Heh heh, I'm here at home working on a translation tonight (yes, I know, it's a fabulous way to spend a weekend evening) and was wondering a bit ago why I heard all these air horns and people shouting... then I got a clue and checked the World Cup website. Yup, Germany is playing its first game tonight, against Australia. When more shouts and air horns went off a few minutes ago, I checked the website again and sure enough, the first half just ended. 2-0 to Germany right now, and the commentary reads "Germany have been hugely impressive... Australia just haven't been able to compete." (I forget sometimes that Germany really is good at soccer... looks like this World Cup thing could be fun.)

So it's kind of funny, even though I'm in my apartment working - which is about as far a cry from watching the game in a noisy bar with a bunch of nutty Germans as is possible to imagine - and don't have time to actually watch the thing, I can still know what's going on at any point by checking the live "matchcast" page, with its written play-by-play commentary. Miracles of technology.

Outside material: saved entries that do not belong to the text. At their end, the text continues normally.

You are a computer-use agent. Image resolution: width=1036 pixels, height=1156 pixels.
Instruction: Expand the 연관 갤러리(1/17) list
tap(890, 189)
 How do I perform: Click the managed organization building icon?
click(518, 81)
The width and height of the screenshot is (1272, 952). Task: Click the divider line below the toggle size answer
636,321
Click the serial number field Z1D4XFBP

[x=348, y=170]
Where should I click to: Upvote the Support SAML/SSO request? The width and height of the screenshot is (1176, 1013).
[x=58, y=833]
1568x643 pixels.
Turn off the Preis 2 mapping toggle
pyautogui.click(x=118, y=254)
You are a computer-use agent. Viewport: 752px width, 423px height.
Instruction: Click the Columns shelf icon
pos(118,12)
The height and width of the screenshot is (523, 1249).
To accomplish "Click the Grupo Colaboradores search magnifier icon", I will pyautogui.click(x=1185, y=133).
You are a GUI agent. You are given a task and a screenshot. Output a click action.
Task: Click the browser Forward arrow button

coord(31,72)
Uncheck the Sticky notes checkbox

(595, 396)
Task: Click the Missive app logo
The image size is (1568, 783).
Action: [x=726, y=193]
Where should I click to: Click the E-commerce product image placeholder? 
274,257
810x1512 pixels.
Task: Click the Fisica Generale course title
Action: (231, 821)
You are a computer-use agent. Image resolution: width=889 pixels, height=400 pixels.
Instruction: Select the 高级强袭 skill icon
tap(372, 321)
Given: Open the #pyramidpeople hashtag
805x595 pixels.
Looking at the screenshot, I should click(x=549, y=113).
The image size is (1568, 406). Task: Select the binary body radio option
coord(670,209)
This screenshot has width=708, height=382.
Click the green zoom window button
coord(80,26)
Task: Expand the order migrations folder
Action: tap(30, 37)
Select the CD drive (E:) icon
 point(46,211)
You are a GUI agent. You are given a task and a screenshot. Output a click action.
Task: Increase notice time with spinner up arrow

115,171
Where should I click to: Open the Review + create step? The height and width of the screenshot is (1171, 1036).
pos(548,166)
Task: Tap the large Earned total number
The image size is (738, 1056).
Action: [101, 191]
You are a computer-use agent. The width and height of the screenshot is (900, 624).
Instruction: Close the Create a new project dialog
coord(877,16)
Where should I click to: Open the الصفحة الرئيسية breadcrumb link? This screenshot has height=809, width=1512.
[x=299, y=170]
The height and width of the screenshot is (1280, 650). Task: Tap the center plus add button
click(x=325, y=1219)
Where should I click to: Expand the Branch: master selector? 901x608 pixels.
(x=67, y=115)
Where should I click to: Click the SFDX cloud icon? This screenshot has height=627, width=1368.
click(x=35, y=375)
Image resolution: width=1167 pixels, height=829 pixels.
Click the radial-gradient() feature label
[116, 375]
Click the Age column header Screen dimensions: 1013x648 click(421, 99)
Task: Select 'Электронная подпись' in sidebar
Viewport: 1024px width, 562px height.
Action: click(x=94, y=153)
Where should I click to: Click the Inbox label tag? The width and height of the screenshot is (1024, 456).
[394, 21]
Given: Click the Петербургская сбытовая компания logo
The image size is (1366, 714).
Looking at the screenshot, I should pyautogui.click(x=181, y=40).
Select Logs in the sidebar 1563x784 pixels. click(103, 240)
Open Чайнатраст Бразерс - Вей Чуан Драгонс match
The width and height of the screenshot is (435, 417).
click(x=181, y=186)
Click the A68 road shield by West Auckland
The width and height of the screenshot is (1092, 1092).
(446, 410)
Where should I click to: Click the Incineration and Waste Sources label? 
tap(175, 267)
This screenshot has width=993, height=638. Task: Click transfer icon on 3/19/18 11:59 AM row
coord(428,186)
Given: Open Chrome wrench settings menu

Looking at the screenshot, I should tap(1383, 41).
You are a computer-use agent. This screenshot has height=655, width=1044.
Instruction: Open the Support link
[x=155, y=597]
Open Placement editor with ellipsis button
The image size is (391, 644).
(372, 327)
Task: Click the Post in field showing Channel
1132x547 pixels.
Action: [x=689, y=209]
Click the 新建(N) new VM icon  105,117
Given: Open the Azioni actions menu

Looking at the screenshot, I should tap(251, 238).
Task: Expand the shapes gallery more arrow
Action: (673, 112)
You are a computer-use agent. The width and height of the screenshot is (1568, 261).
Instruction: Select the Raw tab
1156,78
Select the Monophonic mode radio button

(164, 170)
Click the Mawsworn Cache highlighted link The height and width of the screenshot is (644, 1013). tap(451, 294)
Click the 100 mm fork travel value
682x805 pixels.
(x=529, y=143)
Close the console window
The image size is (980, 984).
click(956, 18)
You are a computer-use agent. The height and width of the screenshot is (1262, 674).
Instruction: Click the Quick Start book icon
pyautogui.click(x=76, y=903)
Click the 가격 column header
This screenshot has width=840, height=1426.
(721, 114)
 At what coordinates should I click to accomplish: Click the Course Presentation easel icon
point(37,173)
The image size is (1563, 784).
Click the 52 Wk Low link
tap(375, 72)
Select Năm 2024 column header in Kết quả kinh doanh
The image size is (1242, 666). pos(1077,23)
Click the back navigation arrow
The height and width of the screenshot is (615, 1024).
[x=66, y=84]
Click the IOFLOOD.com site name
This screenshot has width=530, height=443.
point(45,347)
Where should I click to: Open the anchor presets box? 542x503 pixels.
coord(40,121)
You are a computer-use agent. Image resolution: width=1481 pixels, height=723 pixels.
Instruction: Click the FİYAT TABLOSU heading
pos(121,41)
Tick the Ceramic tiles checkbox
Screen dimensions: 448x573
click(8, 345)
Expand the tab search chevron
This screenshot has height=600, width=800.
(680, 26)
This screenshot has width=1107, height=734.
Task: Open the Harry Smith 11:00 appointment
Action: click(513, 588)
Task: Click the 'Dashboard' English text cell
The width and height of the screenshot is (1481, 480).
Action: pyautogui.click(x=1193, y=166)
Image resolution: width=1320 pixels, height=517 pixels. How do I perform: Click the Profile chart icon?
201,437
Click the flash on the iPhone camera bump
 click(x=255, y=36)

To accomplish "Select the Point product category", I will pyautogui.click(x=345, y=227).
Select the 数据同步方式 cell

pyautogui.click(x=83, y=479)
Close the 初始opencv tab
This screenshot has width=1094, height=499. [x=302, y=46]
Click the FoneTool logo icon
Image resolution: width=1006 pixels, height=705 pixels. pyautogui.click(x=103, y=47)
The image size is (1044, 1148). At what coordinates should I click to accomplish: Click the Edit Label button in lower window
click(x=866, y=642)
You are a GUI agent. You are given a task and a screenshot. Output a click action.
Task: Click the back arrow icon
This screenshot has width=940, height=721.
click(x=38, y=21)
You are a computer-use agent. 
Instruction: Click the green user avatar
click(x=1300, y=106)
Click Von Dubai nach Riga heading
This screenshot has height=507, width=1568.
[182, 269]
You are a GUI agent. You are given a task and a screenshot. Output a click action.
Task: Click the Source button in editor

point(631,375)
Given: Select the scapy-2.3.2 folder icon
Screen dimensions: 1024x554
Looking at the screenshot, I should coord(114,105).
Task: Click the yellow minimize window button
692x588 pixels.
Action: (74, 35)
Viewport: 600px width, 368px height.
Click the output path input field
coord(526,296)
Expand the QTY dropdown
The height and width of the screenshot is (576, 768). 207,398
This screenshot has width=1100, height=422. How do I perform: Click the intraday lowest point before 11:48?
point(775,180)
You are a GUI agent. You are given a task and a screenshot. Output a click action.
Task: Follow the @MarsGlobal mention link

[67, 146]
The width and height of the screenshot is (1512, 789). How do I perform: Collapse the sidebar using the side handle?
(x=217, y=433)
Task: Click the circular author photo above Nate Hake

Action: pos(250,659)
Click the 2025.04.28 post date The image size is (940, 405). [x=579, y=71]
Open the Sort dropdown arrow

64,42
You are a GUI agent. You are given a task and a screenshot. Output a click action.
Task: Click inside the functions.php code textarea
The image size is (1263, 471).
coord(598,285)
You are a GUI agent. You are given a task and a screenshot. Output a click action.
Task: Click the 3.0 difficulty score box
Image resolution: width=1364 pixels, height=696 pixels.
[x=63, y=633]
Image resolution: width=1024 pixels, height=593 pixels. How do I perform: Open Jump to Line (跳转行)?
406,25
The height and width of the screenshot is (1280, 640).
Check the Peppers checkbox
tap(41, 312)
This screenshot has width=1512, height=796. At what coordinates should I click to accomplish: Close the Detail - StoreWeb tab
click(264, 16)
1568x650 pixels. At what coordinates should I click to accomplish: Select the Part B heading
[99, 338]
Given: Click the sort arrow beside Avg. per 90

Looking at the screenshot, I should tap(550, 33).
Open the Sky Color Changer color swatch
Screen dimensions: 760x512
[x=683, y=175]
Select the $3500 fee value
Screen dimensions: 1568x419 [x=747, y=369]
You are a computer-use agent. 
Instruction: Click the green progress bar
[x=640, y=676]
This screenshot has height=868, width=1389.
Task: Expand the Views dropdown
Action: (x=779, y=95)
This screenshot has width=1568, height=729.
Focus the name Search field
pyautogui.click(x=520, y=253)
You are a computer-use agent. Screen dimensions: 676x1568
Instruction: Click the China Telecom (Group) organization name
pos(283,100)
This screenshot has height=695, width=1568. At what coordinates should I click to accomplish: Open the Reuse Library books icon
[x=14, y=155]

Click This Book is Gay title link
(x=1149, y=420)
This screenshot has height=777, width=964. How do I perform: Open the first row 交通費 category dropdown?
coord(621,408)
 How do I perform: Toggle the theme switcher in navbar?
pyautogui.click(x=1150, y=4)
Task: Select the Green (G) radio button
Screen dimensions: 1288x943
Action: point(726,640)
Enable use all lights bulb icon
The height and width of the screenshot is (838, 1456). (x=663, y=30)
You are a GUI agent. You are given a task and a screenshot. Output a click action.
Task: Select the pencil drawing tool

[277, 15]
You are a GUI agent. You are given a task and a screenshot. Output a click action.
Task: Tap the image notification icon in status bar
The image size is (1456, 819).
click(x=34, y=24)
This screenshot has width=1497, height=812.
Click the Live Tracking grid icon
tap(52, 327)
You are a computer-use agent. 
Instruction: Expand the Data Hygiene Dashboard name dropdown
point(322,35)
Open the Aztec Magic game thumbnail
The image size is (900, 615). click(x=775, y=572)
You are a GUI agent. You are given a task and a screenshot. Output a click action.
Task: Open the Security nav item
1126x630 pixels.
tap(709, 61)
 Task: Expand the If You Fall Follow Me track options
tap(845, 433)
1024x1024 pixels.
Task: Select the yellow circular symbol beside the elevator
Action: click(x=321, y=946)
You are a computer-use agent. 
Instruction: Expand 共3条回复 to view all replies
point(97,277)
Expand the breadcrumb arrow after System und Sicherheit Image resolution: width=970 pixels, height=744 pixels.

Also, I think the people down on the street below my window are intent on keeping up a rate of one to two air horn blasts per three seconds through the entirety of half-time...

By the way: I'm not kidding when I tell you every SINGLE bar/restaurant/café I've seen lately has a big TV set out front, so customers can sit at tables on the sidewalk and watch. Most of them have large flatscreen TVs (which is interesting in itself - as a friend pointed out, for the last World Cup four years ago, it was still a laborious production of setting up projectors and screens - now a bar just has to invest in one flatscreen TV and it's got all it needs to be a game-watching site) but today I passed one café in the neighborhood that just had a big old regular, not flatscreen, TV plonked down outside the door. Massive thing.

Unrelatedly, on the same walk through the neighborhood, I happened to glance in as I passed a darkened storefront, and was surprised to see a woman sitting alone in the middle of a room, playing accordion. She expanded into a louder burst of melody as I passed by.